Sometimes it’s easy to overthink things, to forget what really matters. Nora—not the mental mirror image Hae-Sung has adored since twelve, not the novelistic concept Arthur (only half-jokingly) critiques, but the real, flesh-and-blood protagonist at the heart of Past Lives—her decisions and actions are hers alone, and they matter not because they’re “meant to be” but because they actually happened. Her presence is a tangible, valuable thing. Her love is a continual choice. And she possesses more inside than could ever be perfectly shared. Essential parts of her identity (as Korean, as immigrant, as individual) Arthur will never fully understand; years of hard-fought, uncinematic closeness, of separate sets of roots straining to share soil, which Hae-Sung cannot romanticize or theorize away. Of course Arthur is feeling less than enough; of course he isn’t Nora’s everything. The infinite interiority of Nora’s life and the ghosts of other lives she carries alongside her—that impossible scale which resists comprehension, which will forever keep him on the outside looking in—it isn’t a barrier to love, it’s love’s essence. “You make my life so much bigger.” Any version of Nora that could fit in his head would never be capable of widening him.

It took me years of false starts to learn this lesson, and I suspect I’ll spend my whole life continuing to re-learn it. That love is not about winning or possessing or making them understand, as if the only thing keeping them from recognizing my own inherent rightness were a lack of understanding, a faulty transmission. To truly love someone is to open yourself up to their enormity; to be reminded of the size and shape of everything you do not know, an immersion in a language you’ll never speak with perfect fluency; to be wrong, repeatedly, and (if you manage to stay vulnerable) to let that wrongness make you bigger. My marriage should shape me. My friendships should challenge me. My worldview should be continually fractured and re-formed. If my grad student self saw life as an honest journey inward, today, when I’m at my best, I strive for outwardness, awareness. Collisions to knock me outside of myself.

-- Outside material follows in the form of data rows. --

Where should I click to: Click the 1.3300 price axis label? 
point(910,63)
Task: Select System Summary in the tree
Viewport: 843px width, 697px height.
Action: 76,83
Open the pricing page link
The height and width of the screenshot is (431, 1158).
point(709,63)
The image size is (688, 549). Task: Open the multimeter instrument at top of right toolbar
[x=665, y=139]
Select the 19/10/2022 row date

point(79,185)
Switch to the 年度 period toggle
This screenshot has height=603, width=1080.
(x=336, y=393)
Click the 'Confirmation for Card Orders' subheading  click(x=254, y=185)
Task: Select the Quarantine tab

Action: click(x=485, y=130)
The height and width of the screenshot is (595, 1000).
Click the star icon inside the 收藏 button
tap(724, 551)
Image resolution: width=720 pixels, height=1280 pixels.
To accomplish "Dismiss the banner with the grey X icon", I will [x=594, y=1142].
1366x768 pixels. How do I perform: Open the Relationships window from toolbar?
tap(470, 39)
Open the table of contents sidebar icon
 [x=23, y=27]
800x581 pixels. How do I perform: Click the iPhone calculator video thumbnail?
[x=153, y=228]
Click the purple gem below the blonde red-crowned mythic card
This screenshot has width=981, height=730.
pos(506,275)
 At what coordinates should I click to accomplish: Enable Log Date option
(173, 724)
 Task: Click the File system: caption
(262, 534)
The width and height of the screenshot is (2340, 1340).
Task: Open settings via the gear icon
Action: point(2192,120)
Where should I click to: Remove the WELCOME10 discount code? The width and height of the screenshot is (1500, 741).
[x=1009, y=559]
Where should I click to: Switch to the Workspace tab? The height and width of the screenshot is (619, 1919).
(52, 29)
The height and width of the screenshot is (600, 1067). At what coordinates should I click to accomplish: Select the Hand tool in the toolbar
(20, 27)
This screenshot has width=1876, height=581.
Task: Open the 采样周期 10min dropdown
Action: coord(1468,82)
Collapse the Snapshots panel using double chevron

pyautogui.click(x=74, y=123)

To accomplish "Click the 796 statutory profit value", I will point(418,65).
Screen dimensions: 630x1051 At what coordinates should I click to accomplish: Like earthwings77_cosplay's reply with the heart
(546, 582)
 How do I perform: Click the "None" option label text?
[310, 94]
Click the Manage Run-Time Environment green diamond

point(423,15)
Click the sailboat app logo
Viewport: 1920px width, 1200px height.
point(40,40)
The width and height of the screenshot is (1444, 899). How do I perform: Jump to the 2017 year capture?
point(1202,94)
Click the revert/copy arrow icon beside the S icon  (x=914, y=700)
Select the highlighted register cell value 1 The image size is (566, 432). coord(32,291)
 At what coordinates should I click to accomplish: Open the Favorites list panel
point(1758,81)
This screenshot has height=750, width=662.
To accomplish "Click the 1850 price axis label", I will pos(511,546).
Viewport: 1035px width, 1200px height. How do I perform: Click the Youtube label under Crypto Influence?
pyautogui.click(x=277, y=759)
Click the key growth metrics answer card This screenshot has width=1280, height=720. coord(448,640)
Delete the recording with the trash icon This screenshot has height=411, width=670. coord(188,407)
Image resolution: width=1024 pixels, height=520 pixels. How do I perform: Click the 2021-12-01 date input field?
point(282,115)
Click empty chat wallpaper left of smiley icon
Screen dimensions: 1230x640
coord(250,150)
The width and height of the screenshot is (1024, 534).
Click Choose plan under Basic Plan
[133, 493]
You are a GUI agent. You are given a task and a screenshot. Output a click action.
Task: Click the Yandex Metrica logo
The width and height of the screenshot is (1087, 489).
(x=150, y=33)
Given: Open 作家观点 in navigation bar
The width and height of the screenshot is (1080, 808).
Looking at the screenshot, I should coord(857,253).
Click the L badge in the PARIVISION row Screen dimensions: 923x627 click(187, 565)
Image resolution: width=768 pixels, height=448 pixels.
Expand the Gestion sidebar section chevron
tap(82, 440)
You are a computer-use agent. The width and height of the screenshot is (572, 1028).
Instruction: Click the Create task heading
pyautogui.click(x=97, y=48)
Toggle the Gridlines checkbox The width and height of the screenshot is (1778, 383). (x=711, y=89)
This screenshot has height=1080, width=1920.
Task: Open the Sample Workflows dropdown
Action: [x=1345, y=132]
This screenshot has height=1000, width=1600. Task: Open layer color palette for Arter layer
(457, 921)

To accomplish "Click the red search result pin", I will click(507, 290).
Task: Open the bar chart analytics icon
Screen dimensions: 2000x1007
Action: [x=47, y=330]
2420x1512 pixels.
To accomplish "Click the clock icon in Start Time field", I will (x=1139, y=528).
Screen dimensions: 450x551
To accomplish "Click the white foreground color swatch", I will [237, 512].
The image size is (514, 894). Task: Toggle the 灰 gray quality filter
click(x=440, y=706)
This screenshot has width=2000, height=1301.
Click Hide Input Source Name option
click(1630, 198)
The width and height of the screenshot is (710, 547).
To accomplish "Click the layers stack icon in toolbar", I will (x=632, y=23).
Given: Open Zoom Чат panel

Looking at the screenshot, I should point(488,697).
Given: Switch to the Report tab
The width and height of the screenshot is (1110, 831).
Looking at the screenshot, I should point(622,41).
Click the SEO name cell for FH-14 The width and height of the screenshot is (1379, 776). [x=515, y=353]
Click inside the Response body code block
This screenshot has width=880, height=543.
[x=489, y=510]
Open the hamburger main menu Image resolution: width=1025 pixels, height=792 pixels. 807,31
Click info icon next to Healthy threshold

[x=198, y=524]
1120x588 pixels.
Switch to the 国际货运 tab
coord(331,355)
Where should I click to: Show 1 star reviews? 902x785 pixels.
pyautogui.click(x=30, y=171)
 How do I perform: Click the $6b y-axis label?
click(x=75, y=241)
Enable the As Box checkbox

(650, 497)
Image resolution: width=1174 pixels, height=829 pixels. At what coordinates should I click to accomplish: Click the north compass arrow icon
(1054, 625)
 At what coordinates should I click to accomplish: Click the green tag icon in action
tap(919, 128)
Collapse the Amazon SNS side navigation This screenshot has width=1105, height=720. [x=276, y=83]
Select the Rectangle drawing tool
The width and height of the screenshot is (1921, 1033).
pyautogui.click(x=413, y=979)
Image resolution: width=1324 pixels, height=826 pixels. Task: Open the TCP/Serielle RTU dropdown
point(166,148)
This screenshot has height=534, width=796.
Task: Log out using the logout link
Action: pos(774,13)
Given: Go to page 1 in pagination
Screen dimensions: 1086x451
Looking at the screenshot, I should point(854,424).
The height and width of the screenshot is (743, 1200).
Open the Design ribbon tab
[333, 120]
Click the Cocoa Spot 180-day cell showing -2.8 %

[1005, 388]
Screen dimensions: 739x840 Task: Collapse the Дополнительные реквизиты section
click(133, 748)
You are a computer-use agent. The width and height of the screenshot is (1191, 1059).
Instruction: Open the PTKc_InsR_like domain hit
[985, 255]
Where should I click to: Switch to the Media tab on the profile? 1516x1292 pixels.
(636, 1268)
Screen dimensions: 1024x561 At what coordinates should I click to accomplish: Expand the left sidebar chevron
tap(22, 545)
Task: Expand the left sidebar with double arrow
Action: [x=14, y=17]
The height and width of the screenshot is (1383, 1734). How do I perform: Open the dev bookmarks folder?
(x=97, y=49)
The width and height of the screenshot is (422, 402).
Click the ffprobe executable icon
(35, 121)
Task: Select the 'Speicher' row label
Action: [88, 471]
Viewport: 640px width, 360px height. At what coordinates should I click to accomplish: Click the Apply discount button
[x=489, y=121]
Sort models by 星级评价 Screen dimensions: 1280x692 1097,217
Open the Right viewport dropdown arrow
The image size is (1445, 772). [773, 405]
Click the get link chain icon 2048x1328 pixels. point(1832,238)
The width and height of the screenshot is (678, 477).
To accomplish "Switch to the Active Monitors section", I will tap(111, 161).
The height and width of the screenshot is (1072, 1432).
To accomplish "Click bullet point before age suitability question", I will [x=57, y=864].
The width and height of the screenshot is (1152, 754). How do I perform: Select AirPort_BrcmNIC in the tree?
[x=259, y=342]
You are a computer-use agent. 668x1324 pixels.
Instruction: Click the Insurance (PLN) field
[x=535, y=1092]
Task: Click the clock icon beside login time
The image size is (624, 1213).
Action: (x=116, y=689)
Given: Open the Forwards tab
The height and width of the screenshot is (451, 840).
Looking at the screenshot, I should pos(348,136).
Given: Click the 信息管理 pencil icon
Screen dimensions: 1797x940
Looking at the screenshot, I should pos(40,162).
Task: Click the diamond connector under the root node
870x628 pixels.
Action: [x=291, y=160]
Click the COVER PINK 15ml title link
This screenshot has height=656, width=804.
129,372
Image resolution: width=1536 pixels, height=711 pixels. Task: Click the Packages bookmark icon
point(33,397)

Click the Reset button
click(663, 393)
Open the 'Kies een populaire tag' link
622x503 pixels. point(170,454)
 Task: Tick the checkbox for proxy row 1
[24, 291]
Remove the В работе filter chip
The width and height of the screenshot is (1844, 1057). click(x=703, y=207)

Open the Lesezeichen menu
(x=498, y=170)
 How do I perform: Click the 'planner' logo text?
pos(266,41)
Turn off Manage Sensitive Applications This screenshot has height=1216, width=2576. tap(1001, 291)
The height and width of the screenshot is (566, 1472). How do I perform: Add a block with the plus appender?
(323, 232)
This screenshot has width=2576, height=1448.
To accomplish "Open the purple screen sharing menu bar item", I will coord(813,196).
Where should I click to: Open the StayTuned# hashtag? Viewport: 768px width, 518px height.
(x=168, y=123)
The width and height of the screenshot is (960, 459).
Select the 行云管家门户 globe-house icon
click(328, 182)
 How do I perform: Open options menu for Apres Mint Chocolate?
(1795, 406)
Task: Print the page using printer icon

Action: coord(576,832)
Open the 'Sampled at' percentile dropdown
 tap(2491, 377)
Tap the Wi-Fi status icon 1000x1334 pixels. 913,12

Collisions. Encounters. Inyeon. Hae-Sung and Arthur, two competing characters in the novelization of Nora’s story, sharing an improbable 3am drink. They don’t have to exist as opposite sides of an argument, because what Nora is wrestling with has nothing to do with a proof: There’s no correctness in love, no single right way to be, no predestined meeting in Montauk. The favorites of my youth which I’d mistaken for guidebooks, they were just a handful of paths among many—art brushing past me and imprinting fragments of truth, inherently bound by experience. What I adore about Past Lives is that it makes room for the whole of it; it doesn’t ask us, or its characters, to choose. Hae-Sung can honor his love without forcing an ultimatum. Nora can grieve one possibility even as she commits to another. She can be honest with Arthur about everything Hae-Sung shakes loose, and Arthur can intentionally see it as goodness. (“I’m really glad you came here. It was the right thing to do.”) They can stay open to these parallel trains out of Montauk, receive their rumbling underfoot not as a threat but opportunity—a chance to find beauty in the scenic route not taken, to be made wider by the presence of other stories. “Perfect” is a point that insists upon itself, repeating forever, incapable of change. Past Lives isn’t a perfect love story. It’s something better.


  1. Footnote reference very much intentional, but also: Patricia Lockwood just published a brilliant essay on Wallace’s complicated legacy (magnetic/infuriating/dazzling/self-aggrandizing/violently misogynistic) and what it means to wear an artist as an identity, to in a small way “become” them. She gives voice to this stuff way better than I could hope to.

  2. Make no mistake, I revere Eternal Sunshine and still consider it among my very favorite movies. This isn’t a critique of the text of the film, so much as of my clumsy attempts to emulate it in my youth. Watching later in life, especially paired with Kaufman’s later work like Anomalisa and I’m Thinking Of Ending Things, it feels shocking how little I absorbed a key piece of subtext the script was quite literally shouting it at me: Clementine repeatedly insisting that she’s a person, not a concept, while the detritus of Joel’s memory crumbles around her.